> [Supplied records]
┌──

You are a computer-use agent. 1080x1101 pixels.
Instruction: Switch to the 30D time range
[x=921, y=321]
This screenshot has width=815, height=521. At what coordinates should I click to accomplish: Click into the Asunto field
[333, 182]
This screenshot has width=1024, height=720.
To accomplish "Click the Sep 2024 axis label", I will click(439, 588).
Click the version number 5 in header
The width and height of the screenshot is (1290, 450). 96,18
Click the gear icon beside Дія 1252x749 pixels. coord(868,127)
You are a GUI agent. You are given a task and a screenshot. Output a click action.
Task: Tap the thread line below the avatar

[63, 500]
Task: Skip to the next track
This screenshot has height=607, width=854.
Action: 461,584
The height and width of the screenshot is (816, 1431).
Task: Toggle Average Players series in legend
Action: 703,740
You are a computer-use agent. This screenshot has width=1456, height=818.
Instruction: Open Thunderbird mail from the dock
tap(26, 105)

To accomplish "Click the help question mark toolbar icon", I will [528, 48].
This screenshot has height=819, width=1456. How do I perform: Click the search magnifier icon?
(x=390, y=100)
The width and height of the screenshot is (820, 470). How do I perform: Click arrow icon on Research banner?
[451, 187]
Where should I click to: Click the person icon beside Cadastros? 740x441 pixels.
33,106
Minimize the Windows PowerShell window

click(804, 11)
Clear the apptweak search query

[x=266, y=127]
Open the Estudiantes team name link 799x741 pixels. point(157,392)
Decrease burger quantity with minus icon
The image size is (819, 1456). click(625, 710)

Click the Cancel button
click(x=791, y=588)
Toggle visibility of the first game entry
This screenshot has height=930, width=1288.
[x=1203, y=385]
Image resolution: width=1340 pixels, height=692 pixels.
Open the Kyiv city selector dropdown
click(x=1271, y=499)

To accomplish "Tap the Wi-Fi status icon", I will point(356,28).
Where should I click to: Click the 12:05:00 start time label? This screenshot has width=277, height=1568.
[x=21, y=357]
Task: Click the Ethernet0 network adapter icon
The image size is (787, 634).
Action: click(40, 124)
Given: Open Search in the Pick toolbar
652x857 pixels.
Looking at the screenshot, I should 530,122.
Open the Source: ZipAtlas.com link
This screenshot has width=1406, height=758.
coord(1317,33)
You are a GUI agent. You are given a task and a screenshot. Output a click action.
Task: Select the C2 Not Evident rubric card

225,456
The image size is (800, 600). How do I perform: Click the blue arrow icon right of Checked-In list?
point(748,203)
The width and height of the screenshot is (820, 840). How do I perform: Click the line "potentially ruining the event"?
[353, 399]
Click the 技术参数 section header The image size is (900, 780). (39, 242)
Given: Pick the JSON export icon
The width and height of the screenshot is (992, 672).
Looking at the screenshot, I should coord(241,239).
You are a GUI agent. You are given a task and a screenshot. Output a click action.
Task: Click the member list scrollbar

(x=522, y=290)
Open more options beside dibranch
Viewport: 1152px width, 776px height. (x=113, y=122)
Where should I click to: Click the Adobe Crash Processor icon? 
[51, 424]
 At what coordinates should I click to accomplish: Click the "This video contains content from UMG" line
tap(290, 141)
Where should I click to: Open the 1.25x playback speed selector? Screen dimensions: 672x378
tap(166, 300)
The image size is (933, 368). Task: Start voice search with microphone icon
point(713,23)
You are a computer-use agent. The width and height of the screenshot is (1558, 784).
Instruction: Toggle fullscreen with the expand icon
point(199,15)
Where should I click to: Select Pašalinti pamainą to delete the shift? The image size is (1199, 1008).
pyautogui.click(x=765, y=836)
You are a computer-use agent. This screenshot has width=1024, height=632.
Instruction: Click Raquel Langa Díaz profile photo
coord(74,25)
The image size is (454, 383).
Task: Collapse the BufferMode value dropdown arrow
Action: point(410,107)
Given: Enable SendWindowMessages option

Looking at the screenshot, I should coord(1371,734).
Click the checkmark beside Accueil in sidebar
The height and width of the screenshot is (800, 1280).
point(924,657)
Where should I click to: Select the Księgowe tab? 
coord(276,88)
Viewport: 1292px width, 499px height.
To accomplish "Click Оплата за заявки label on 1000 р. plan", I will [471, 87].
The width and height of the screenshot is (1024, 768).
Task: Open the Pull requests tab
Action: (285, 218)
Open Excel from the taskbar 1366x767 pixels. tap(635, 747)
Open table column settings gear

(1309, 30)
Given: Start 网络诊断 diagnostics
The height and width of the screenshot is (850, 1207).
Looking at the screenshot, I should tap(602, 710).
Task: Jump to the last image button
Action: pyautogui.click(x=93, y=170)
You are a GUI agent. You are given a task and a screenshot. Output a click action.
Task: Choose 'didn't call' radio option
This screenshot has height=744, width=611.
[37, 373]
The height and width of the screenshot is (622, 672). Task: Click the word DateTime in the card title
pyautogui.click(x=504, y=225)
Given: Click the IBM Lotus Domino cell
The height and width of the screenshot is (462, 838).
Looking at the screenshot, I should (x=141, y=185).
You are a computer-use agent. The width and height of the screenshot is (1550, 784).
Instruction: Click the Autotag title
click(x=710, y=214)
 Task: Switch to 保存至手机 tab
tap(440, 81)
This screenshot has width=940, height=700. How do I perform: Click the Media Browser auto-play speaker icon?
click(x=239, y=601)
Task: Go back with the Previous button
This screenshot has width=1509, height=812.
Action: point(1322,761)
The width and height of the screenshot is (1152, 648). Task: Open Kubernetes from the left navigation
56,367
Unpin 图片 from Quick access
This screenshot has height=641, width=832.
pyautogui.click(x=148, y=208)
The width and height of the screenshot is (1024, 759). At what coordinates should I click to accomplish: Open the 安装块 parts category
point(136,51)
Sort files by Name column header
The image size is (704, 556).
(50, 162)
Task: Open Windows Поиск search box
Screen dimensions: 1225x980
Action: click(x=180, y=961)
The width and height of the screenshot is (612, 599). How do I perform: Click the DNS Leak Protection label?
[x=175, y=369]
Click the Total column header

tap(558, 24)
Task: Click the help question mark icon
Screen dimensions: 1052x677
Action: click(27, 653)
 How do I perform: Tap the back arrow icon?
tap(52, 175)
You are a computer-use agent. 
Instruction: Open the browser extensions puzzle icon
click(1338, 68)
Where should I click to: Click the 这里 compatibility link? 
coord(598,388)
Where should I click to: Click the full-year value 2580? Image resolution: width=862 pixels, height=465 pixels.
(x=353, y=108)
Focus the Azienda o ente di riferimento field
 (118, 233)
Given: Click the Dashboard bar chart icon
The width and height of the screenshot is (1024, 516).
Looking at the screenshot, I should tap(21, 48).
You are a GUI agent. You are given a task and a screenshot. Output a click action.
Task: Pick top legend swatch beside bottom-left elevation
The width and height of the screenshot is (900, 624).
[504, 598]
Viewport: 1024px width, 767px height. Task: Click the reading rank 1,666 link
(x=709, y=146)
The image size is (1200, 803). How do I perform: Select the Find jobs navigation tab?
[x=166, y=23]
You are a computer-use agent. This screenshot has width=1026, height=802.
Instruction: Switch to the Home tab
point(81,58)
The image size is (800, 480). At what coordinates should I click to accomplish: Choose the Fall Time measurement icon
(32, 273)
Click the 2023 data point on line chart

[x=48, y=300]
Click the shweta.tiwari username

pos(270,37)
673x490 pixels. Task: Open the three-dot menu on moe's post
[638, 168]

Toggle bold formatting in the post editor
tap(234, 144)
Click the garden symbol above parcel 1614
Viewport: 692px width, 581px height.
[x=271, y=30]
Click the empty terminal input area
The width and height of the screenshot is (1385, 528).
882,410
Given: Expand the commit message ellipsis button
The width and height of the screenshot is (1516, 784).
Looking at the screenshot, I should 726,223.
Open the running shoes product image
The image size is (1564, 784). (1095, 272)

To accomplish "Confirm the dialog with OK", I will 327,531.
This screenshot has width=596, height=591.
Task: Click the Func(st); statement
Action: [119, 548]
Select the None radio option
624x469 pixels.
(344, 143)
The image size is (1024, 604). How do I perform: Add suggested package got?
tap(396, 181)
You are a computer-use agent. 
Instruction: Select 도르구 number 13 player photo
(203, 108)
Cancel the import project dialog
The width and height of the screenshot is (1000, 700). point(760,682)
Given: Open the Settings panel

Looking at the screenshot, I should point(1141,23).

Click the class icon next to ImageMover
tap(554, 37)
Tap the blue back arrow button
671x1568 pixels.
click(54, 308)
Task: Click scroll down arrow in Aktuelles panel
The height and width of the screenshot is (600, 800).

└──

> [Exercise details]
Scan the entries above for the word "Pick". Report the lines that hold it.

> [Written answer]
Given: Open Search in the Pick toolbar
Given: Pick the JSON export icon
Task: Pick top legend swatch beside bottom-left elevation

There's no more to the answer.